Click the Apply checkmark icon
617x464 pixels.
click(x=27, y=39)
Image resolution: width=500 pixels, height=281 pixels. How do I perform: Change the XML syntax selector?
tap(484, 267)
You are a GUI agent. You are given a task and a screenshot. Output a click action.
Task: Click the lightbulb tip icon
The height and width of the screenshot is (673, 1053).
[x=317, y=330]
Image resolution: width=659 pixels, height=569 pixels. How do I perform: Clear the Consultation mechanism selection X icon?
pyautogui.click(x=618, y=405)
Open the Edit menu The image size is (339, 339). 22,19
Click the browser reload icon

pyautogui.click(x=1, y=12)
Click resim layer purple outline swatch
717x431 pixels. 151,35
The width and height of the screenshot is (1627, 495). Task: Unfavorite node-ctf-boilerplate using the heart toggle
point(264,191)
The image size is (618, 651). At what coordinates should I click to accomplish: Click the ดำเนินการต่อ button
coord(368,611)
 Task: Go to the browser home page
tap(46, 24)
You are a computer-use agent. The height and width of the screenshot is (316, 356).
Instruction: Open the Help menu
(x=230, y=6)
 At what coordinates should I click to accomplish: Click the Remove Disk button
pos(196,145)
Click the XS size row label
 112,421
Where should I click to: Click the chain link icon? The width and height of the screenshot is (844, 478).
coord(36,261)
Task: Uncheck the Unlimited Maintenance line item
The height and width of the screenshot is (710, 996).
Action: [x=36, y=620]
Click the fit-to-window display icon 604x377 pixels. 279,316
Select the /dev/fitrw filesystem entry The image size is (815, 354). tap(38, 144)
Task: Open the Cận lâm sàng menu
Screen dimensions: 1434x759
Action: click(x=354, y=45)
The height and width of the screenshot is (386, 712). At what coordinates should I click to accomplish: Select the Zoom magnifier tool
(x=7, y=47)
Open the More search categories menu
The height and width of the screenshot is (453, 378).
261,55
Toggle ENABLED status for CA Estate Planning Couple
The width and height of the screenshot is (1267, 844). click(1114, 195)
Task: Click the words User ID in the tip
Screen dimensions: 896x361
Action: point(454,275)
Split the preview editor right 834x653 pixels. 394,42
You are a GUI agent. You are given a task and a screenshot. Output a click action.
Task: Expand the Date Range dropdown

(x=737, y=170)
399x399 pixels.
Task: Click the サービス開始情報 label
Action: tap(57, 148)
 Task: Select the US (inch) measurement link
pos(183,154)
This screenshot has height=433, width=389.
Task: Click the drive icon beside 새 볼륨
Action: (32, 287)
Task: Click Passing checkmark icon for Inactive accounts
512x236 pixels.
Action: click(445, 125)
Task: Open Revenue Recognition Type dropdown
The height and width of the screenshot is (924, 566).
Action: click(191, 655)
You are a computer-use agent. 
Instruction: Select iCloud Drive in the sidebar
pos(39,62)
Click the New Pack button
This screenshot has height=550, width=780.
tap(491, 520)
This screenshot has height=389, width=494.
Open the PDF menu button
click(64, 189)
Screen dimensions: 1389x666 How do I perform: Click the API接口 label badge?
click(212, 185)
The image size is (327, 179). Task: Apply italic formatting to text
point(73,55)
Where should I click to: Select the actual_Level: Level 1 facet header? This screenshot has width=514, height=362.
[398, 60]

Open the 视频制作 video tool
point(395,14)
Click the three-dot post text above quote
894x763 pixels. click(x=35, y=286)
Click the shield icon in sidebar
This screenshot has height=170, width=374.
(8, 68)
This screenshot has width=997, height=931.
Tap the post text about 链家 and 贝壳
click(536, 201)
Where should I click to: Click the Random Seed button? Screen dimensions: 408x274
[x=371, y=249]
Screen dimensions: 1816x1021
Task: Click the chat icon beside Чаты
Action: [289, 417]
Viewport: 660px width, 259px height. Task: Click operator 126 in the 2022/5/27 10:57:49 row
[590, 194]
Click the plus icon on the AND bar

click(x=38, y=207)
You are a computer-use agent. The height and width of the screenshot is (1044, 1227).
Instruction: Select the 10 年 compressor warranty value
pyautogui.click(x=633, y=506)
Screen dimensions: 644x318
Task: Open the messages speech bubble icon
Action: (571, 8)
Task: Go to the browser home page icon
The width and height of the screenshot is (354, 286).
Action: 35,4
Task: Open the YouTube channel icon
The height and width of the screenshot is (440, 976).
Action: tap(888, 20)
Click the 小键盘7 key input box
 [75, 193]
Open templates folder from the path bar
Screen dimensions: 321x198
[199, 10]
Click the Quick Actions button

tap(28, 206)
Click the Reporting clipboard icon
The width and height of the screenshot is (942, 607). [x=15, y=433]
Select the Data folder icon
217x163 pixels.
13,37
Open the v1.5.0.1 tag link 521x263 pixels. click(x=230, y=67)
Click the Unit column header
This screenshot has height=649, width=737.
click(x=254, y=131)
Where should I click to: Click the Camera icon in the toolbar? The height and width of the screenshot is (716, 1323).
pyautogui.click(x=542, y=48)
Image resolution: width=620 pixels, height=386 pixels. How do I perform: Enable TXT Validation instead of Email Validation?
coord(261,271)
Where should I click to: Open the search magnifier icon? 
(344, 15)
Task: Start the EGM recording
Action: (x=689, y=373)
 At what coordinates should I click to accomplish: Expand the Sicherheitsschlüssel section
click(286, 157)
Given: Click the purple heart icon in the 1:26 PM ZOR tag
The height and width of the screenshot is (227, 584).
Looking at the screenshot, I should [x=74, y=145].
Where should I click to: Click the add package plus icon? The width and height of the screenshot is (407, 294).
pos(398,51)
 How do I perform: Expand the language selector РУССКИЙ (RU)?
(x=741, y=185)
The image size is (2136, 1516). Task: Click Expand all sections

Requirement - Repeat the records word for word.

Solution to this task -
Click the Apply checkmark icon
617x464 pixels.
click(x=27, y=39)
Image resolution: width=500 pixels, height=281 pixels. How do I perform: Change the XML syntax selector?
tap(484, 267)
You are a GUI agent. You are given a task and a screenshot. Output a click action.
Task: Click the lightbulb tip icon
The height and width of the screenshot is (673, 1053).
[x=317, y=330]
Image resolution: width=659 pixels, height=569 pixels. How do I perform: Clear the Consultation mechanism selection X icon?
pyautogui.click(x=618, y=405)
Open the Edit menu The image size is (339, 339). 22,19
Click the browser reload icon

pyautogui.click(x=1, y=12)
Click resim layer purple outline swatch
717x431 pixels. 151,35
The width and height of the screenshot is (1627, 495). Task: Unfavorite node-ctf-boilerplate using the heart toggle
point(264,191)
The image size is (618, 651). At what coordinates should I click to accomplish: Click the ดำเนินการต่อ button
coord(368,611)
 Task: Go to the browser home page
tap(46, 24)
You are a computer-use agent. The height and width of the screenshot is (316, 356).
Instruction: Open the Help menu
(x=230, y=6)
 At what coordinates should I click to accomplish: Click the Remove Disk button
pos(196,145)
Click the XS size row label
 112,421
Where should I click to: Click the chain link icon? The width and height of the screenshot is (844, 478).
coord(36,261)
Task: Uncheck the Unlimited Maintenance line item
The height and width of the screenshot is (710, 996).
Action: [x=36, y=620]
Click the fit-to-window display icon 604x377 pixels. 279,316
Select the /dev/fitrw filesystem entry The image size is (815, 354). tap(38, 144)
Task: Open the Cận lâm sàng menu
Screen dimensions: 1434x759
Action: click(x=354, y=45)
The height and width of the screenshot is (386, 712). At what coordinates should I click to accomplish: Select the Zoom magnifier tool
(x=7, y=47)
Open the More search categories menu
The height and width of the screenshot is (453, 378).
261,55
Toggle ENABLED status for CA Estate Planning Couple
The width and height of the screenshot is (1267, 844). click(1114, 195)
Task: Click the words User ID in the tip
Screen dimensions: 896x361
Action: point(454,275)
Split the preview editor right 834x653 pixels. 394,42
You are a GUI agent. You are given a task and a screenshot. Output a click action.
Task: Expand the Date Range dropdown

(x=737, y=170)
399x399 pixels.
Task: Click the サービス開始情報 label
Action: tap(57, 148)
 Task: Select the US (inch) measurement link
pos(183,154)
This screenshot has height=433, width=389.
Task: Click the drive icon beside 새 볼륨
Action: (32, 287)
Task: Click Passing checkmark icon for Inactive accounts
512x236 pixels.
Action: click(445, 125)
Task: Open Revenue Recognition Type dropdown
The height and width of the screenshot is (924, 566).
Action: click(191, 655)
You are a computer-use agent. 
Instruction: Select iCloud Drive in the sidebar
pos(39,62)
Click the New Pack button
This screenshot has height=550, width=780.
tap(491, 520)
This screenshot has height=389, width=494.
Open the PDF menu button
click(64, 189)
Screen dimensions: 1389x666 How do I perform: Click the API接口 label badge?
click(212, 185)
The image size is (327, 179). Task: Apply italic formatting to text
point(73,55)
Where should I click to: Select the actual_Level: Level 1 facet header? This screenshot has width=514, height=362.
[398, 60]

Open the 视频制作 video tool
point(395,14)
Click the three-dot post text above quote
894x763 pixels. click(x=35, y=286)
Click the shield icon in sidebar
This screenshot has height=170, width=374.
(8, 68)
This screenshot has width=997, height=931.
Tap the post text about 链家 and 贝壳
click(536, 201)
Where should I click to: Click the Random Seed button? Screen dimensions: 408x274
[x=371, y=249]
Screen dimensions: 1816x1021
Task: Click the chat icon beside Чаты
Action: [289, 417]
Viewport: 660px width, 259px height. Task: Click operator 126 in the 2022/5/27 10:57:49 row
[590, 194]
Click the plus icon on the AND bar

click(x=38, y=207)
You are a computer-use agent. The height and width of the screenshot is (1044, 1227).
Instruction: Select the 10 年 compressor warranty value
pyautogui.click(x=633, y=506)
Screen dimensions: 644x318
Task: Open the messages speech bubble icon
Action: (571, 8)
Task: Go to the browser home page icon
The width and height of the screenshot is (354, 286).
Action: 35,4
Task: Open the YouTube channel icon
The height and width of the screenshot is (440, 976).
Action: tap(888, 20)
Click the 小键盘7 key input box
 [75, 193]
Open templates folder from the path bar
Screen dimensions: 321x198
[199, 10]
Click the Quick Actions button

tap(28, 206)
Click the Reporting clipboard icon
The width and height of the screenshot is (942, 607). [x=15, y=433]
Select the Data folder icon
217x163 pixels.
13,37
Open the v1.5.0.1 tag link 521x263 pixels. click(x=230, y=67)
Click the Unit column header
This screenshot has height=649, width=737.
click(x=254, y=131)
Where should I click to: Click the Camera icon in the toolbar? The height and width of the screenshot is (716, 1323).
pyautogui.click(x=542, y=48)
Image resolution: width=620 pixels, height=386 pixels. How do I perform: Enable TXT Validation instead of Email Validation?
coord(261,271)
Where should I click to: Open the search magnifier icon? 
(344, 15)
Task: Start the EGM recording
Action: (x=689, y=373)
 At what coordinates should I click to accomplish: Expand the Sicherheitsschlüssel section
click(286, 157)
Given: Click the purple heart icon in the 1:26 PM ZOR tag
The height and width of the screenshot is (227, 584).
Looking at the screenshot, I should [x=74, y=145].
Where should I click to: Click the add package plus icon? The width and height of the screenshot is (407, 294).
pos(398,51)
 How do I perform: Expand the language selector РУССКИЙ (RU)?
(x=741, y=185)
The image size is (2136, 1516). Task: Click Expand all sections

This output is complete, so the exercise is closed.